Only the Pope can with right be called ‘Universal’.
All princes shall kiss the feet of the Pope alone.
His name alone shall be spoken in the churches.
His title is unique in the world.
It may be permitted to him to depose emperors.
No Council shall be called a Universal Council without his order.
He himself may be judged by no one.
The Roman Church has never erred. Nor will it err, to all eternity – Scripture being witness.
He may depose and reinstate bishops without assembling a Council.
He who is not at peace with the Roman Church shall not be considered ‘Catholic’.
These claims all goes further back, not just to the ‘Reform’ of the 1050s, but, arguably, to the revival of the (pagan) Roman Empire in 800 and that in turn goes back to the absolute power of the pagan Emperor in that Roman Empire.

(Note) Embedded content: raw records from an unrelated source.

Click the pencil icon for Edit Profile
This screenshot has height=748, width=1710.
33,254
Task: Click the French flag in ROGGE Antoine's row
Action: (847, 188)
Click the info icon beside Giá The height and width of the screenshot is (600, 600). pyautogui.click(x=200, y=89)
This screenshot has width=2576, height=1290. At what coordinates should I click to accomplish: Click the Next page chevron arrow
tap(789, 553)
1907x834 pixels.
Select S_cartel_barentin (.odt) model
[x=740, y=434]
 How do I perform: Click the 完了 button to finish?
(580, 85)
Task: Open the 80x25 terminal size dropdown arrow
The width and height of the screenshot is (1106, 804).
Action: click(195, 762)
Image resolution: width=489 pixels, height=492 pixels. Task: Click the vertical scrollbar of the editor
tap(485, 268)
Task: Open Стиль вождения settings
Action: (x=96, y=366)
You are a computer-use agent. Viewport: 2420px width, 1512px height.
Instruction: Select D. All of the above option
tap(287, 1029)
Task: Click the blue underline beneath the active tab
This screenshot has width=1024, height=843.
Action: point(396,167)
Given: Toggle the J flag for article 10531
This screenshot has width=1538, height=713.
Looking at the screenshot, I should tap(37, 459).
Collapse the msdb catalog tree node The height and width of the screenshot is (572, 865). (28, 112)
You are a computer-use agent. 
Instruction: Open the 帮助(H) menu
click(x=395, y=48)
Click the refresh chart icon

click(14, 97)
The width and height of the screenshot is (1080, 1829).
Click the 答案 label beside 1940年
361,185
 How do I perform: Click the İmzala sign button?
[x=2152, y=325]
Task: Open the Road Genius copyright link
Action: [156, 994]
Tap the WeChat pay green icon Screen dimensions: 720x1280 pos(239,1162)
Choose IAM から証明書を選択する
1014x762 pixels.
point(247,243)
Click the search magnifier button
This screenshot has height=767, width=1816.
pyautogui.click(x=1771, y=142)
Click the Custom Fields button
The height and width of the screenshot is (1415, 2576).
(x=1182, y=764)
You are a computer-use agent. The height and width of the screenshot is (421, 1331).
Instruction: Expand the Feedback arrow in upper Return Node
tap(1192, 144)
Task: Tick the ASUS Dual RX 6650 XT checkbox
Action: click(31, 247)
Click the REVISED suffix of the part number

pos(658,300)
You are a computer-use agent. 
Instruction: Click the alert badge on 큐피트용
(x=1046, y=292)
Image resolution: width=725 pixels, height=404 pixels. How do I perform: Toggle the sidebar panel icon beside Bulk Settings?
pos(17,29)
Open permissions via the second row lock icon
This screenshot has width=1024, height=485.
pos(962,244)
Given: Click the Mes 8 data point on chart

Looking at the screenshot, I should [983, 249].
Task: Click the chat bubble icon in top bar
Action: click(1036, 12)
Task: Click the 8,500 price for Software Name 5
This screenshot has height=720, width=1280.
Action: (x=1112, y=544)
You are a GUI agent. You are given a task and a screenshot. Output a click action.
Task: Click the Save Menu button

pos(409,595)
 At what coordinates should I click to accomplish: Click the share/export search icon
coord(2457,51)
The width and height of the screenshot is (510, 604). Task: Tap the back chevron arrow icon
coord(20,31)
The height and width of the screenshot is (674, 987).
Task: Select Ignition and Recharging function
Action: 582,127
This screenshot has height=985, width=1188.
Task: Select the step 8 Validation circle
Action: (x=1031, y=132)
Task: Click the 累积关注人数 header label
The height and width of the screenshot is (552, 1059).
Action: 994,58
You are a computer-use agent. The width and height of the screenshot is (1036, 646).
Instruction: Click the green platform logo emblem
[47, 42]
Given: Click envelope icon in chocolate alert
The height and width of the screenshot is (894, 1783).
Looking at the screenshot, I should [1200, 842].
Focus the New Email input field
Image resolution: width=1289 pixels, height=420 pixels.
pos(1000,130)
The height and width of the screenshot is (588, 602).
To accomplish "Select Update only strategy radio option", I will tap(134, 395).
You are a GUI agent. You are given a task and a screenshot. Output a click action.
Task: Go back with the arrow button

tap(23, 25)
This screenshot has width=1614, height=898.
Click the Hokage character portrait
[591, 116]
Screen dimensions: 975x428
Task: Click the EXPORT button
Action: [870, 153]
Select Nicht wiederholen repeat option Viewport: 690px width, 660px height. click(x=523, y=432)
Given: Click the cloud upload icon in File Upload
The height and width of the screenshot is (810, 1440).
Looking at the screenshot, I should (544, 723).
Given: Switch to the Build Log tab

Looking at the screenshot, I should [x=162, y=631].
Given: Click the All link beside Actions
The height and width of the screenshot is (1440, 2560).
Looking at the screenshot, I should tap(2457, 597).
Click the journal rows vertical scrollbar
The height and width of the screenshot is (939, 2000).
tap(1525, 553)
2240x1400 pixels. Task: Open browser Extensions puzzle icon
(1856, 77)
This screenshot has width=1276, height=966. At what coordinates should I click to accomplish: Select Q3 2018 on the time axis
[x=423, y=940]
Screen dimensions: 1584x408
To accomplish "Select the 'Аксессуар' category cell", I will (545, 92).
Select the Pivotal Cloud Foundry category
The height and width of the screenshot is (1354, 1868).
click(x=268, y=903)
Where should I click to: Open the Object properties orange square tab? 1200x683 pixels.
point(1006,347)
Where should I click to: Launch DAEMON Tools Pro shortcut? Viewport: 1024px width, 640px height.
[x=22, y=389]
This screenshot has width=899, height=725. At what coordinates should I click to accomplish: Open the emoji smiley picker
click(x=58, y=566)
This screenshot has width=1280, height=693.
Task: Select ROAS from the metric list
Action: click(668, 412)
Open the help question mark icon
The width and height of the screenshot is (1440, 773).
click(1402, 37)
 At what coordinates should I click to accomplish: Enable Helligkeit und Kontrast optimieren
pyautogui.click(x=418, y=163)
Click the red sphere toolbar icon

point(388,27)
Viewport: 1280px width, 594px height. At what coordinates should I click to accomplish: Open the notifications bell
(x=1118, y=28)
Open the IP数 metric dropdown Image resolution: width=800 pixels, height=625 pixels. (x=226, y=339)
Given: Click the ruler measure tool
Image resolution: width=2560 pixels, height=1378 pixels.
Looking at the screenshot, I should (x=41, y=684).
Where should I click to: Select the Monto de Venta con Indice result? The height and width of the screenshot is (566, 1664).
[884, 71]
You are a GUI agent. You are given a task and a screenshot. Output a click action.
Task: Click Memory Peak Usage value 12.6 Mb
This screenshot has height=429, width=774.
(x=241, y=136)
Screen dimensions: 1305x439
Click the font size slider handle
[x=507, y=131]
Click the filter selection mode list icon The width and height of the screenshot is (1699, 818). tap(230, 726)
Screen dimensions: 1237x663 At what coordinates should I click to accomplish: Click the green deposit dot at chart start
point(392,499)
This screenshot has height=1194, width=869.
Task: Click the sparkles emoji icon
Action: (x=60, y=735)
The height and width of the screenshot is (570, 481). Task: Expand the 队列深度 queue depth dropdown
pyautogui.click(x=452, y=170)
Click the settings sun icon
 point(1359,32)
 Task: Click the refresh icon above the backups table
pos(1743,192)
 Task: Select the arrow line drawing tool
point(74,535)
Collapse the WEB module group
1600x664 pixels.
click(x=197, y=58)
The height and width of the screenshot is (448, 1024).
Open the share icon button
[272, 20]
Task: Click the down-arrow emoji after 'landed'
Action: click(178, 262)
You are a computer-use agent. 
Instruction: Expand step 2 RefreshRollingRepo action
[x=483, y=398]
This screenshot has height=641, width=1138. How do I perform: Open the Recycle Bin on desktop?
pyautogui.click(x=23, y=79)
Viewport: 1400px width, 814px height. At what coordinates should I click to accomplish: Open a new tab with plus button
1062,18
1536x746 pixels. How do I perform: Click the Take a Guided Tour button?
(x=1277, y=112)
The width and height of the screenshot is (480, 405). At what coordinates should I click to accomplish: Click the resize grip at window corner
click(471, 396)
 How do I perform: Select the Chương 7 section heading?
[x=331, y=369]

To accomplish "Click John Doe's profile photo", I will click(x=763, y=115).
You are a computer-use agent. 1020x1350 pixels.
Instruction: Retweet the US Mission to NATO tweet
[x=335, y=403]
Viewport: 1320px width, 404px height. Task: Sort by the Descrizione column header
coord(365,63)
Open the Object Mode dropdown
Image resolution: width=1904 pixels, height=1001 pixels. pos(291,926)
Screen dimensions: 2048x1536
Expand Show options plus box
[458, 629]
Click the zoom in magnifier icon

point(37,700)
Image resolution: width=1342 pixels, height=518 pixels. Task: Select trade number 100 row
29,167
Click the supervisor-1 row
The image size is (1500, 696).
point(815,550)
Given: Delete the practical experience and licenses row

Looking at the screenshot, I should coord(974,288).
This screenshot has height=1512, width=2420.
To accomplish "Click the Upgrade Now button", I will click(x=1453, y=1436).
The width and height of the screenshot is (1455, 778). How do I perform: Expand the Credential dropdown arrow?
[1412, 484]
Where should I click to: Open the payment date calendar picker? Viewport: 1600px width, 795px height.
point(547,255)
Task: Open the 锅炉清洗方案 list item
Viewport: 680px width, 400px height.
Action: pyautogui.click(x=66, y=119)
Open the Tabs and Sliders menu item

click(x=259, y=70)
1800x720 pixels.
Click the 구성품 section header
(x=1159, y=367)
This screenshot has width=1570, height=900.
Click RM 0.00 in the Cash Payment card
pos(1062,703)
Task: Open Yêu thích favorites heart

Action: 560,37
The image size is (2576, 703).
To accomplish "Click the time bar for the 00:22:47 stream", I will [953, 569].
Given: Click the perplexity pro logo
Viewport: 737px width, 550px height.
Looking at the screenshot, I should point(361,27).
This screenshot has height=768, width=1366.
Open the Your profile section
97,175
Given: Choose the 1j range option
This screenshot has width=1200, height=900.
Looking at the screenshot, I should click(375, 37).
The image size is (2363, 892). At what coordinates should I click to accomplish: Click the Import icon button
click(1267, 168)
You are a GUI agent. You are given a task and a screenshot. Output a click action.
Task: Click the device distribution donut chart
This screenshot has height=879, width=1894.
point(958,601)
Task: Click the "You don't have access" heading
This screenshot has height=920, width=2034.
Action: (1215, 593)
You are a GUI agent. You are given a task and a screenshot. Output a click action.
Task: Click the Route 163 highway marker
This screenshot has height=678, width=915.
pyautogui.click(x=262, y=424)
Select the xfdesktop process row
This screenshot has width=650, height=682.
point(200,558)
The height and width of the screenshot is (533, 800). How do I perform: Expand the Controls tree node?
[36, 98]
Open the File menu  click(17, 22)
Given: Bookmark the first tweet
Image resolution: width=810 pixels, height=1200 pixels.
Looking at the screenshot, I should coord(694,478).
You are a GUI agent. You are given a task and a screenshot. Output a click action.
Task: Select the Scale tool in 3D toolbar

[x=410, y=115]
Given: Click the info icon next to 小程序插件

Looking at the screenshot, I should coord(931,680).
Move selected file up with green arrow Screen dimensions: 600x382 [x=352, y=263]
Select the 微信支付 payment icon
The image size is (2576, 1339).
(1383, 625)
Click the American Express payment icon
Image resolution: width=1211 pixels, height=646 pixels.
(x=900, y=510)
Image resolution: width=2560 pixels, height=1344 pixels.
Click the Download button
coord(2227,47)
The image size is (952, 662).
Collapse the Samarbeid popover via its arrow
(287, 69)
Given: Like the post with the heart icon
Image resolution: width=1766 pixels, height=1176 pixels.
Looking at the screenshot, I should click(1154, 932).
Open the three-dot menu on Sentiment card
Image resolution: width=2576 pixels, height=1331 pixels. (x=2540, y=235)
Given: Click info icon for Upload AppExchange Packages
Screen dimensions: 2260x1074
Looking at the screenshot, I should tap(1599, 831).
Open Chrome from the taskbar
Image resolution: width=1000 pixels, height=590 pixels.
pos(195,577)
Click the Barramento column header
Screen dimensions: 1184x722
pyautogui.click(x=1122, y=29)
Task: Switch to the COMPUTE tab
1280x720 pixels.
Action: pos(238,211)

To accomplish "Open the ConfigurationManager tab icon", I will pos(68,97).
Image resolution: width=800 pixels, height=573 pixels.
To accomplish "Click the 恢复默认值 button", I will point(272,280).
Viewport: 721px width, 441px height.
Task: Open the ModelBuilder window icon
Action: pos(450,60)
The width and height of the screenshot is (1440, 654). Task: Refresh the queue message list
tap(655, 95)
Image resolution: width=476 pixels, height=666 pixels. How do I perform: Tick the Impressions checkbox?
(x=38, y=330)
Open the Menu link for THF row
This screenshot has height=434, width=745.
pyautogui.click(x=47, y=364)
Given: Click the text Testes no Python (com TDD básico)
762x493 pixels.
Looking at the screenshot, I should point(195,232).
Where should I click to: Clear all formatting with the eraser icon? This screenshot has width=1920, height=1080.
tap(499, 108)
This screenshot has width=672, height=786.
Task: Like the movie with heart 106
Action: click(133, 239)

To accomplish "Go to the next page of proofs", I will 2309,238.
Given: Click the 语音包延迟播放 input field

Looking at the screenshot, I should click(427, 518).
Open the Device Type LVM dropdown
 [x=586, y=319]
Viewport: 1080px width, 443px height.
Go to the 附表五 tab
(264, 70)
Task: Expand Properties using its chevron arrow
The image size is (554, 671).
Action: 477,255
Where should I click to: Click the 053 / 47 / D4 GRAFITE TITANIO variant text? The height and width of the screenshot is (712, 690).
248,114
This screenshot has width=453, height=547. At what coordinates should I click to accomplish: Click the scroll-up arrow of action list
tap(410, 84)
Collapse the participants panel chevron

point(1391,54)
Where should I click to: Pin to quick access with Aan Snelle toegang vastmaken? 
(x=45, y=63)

After the pagan emperors in Rome had fallen, the Papacy inherited their infallible authority.
But what happened to all this at the Protestant Reformation?
The Protestants claimed that only the Scriptures are infallible. This, naturally, led to infinite arguments about interpretations, just as in Scholastic Europe. ‘My interpretation is right, yours is wrong’. And so begin new infallibilities. One Protestant disagrees with another and their absolutism leads to a multitude of new ‘churches’ and so to new hatreds in a chain of ‘logic’:
You don’t agree with me. Therefore, I hate you. Therefore, I am going to set up my own Church, where you cannot go because I will not allow you to come in. My moralising is correct because I am superior to you. I will not concelebrate with you because you do not agree with me. Such people with their petty hatreds soon find themselves outside the Church. They claim: ‘He who is against me is an enemy of the Church’. This is because they claim that ‘I am the Church’. It is certainly not Christian, rather a curious mixture of Papism and Stalinism.